00:32 Son titre, l'enfance soviétique de Volodymyr Zelensky.
00:35 Dans un long papier qui emprunte à la fois les codes du reportage et ceux du portrait,
00:40 la journaliste décrit l'enfance du président ukrainien.
00:43 On y apprend qu'il a grandi dans une Ukraine soviétique du temps de l'URSS
00:47 mais qu'il n'évoque jamais cette période comme si, écrit notre consoeur, il y avait là un sujet tabou.
00:54 Car de l'URSS, le meilleur souvenir que semble avoir conservé Zelensky, c'est celui de sa chute.
00:59 En 1991, lorsque Gorbatchev arrive au Kremlin, lorsque la perestroïka remplace le communisme de plomb,
01:06 le jeune Volodymyr n'a que 14 ans. Et pourtant, il se souvient que ça lui a permis d'échapper
01:10 à sa formation obligatoire dans les jeunesses communistes.
01:13 Et il se souvient aussi des tout premiers salaires capitalistes de son père, un ingénieur
01:18 qui était alors parfois payé en coupons, en savon, en pneus ou en bouteilles de shampoing.
01:24 Mais de ce passionnant papier, Philippe, j'ai surtout retenu une phrase.
01:27 Une phrase prononcée par un ami d'enfance de Zelensky qui a dit à Ryan Chemin
01:31 "Les gens se sont réveillés dans un autre pays sans savoir comment vivre".
01:37 Et cette petite phrase-là, Bruno, vous y avez songé en découvrant hier soir
01:40 un autre reportage sur France 5 cette fois.
01:42 Oui, car l'émission C'est politique s'est intéressée pour sa part au sort des journalistes
01:46 du grand quotidien russe Novaya Gazeta. Et figurez-vous qu'eux aussi se sont réveillés
01:51 dans un autre pays sans savoir comment vivre.
01:54 Je me sens en sécurité ici.
01:56 Pourquoi ? Et bien tout simplement parce que comme Maria Epifanova, qui dirige l'emblématique
02:00 journal d'opposition russe, le seul à avoir encore une voix libre, les 30 journalistes
02:05 qui le fabriquent au quotidien ont dû fuir leur pays. Ils vivent aujourd'hui à Riga, en Lettonie.
02:11 Parce qu'en Russie, c'est impossible d'être juste indépendant.
02:16 Il faut se battre pour son droit à l'indépendance.
02:20 Là-bas, à 200 kilomètres de la frontière avec la Russie, de Vladimir Poutine, il tente
02:24 courageusement de continuer à raconter le régime russe comme il va, mais également
02:28 à témoigner de tous ceux qui le bousculent encore de l'intérieur.
02:32 Je pensais à Elena Piotrowa.
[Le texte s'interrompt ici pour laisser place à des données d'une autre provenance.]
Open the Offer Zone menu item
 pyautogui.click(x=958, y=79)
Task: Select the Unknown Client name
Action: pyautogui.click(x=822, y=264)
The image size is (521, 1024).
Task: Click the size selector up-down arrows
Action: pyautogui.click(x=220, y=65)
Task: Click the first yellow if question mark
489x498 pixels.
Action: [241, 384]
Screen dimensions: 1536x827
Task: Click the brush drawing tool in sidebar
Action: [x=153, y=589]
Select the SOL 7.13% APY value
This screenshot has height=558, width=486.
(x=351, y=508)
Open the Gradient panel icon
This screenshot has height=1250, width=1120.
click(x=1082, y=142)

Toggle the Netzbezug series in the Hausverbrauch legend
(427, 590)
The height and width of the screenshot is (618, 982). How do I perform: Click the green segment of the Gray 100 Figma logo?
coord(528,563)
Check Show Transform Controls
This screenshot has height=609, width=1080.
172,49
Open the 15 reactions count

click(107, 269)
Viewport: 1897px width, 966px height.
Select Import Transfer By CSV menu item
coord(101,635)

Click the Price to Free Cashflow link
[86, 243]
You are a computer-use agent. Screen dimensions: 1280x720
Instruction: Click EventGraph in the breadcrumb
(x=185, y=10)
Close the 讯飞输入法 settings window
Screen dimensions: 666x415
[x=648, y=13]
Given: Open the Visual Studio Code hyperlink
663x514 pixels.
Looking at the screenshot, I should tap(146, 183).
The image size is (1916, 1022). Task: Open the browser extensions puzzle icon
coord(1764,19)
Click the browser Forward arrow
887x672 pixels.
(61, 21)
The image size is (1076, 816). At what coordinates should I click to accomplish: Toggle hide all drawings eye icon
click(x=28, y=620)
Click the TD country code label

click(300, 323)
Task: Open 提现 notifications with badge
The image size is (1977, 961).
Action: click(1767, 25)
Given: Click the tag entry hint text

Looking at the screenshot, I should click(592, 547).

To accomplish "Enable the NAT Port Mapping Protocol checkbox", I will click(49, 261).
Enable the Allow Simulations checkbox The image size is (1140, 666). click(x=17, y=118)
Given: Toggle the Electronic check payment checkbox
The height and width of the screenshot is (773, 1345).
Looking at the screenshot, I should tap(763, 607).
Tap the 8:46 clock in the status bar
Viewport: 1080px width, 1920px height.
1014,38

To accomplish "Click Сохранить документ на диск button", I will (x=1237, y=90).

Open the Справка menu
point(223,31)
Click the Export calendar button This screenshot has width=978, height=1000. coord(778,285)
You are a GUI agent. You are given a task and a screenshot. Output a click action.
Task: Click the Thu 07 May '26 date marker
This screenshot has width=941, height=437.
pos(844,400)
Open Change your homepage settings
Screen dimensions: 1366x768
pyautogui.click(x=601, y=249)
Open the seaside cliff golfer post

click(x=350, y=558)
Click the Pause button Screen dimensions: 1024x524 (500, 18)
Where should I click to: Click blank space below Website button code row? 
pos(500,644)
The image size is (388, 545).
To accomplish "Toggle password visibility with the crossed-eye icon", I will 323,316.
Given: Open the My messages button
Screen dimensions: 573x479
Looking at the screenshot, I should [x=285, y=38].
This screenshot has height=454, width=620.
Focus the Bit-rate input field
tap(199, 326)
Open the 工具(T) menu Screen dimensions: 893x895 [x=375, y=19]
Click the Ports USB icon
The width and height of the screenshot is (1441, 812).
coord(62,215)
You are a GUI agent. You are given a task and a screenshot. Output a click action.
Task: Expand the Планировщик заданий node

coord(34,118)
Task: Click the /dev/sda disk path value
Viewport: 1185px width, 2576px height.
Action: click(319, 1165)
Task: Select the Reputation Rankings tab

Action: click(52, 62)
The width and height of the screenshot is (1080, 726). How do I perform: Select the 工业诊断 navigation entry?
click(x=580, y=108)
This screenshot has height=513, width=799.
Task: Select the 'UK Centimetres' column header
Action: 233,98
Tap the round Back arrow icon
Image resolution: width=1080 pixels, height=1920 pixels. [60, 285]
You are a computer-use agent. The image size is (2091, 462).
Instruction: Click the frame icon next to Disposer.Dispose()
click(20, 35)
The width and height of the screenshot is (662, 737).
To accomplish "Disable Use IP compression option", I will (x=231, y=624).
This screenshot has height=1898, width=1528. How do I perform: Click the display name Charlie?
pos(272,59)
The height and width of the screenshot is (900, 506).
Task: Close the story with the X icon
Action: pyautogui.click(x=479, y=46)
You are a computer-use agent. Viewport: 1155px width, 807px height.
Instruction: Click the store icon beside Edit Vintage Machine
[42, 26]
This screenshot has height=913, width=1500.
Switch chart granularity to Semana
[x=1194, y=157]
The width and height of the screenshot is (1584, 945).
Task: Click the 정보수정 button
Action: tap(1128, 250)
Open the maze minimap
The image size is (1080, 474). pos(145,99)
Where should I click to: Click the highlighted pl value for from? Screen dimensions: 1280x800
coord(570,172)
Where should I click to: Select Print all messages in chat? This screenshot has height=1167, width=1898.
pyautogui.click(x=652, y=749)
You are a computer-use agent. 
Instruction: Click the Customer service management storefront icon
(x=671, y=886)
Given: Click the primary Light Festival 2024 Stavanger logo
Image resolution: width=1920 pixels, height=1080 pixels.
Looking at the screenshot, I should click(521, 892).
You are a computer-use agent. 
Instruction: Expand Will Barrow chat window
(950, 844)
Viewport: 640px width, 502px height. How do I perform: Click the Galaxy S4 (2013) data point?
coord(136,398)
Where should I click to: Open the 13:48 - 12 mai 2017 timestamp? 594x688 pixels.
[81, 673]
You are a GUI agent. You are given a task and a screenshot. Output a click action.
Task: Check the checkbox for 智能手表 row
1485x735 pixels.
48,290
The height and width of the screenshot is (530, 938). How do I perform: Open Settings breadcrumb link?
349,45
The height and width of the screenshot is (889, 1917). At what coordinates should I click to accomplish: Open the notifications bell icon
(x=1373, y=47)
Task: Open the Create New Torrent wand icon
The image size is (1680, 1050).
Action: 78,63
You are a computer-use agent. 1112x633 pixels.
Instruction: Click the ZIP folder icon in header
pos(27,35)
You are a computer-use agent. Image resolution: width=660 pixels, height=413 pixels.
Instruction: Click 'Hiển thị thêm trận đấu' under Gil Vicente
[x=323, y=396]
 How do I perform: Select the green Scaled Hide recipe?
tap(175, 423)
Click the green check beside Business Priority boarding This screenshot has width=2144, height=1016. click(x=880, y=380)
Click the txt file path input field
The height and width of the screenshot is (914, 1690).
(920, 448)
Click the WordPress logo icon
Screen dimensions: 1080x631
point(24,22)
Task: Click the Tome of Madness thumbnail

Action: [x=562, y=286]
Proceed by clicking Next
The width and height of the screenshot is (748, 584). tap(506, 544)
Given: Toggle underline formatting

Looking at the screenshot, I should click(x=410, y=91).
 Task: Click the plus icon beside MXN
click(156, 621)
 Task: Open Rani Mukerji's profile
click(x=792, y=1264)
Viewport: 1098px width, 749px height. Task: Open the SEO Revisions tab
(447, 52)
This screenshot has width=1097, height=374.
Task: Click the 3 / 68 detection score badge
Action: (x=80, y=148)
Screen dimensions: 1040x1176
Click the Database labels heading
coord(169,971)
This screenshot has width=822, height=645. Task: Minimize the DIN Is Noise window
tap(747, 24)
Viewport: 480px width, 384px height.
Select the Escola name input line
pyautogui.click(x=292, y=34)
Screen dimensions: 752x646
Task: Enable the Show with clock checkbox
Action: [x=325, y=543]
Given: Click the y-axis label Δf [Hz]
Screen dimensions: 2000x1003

C'est une Instagrameuse queer.
02:36 Elle a un million d'abonnés sur YouTube.
02:38 Depuis Riga, donc, Maria Epifanova a confié aux journalistes de France 5, Pierre Caillé,
02:43 les grandes difficultés qu'elle rencontre pour pouvoir tout simplement continuer à
02:47 exercer son métier.
02:48 On n'est pas des militants, on est des journalistes.
02:51 Et j'ai été saisi par sa façon de devoir finalement préciser, presque justifier l'idée
02:56 même qu'elle se fait de son travail.
02:58 Mais des journalistes indépendants, ça fait automatiquement de nous des opposants.
03:03 Oui, car avant la guerre, la situation des journalistes de Novaya Gazeta était déjà
03:08 très difficile, mais depuis le 28 février dernier, elle est devenue impossible, intenable.
03:13 Kirill Martinov, l'un des journalistes les plus emblématiques du journal, l'a dit
03:17 au reporter de Cpolitik, en Russie, il risque aujourd'hui 20 ans de réclusion.
03:21 « Vous savez, c'est vraiment un sentiment très étrange.
03:25 Je me sens en sécurité ici et en même temps, pas loin de là, je sais que je peux me retrouver
03:32 jeté dans une prison russe.
03:34 » Alors, et bien, alors, comme ses confrères, il vit désormais l'exil, l'exil dans un
03:38 pays qui n'est pas le sien.
03:40 Mais la parenthèse pourrait bien tourner court.
03:42 Le 7 février dernier, le tribunal de Moscou a définitivement révoqué la licence de
03:47 la plus ancienne rédaction indépendante de Russie, le Sésame, qui permettait à Novaya
03:51 Gazeta d'être publiée dans un régime qui refuse de raconter la guerre qu'il mène
03:57 à l'Ukraine, l'Ukraine là où, il y a tout juste un an, les gens se sont réveillés
04:02 dans un autre pays sans savoir comment vivre.
04:04 Merci beaucoup, Bruno Donnet. À demain.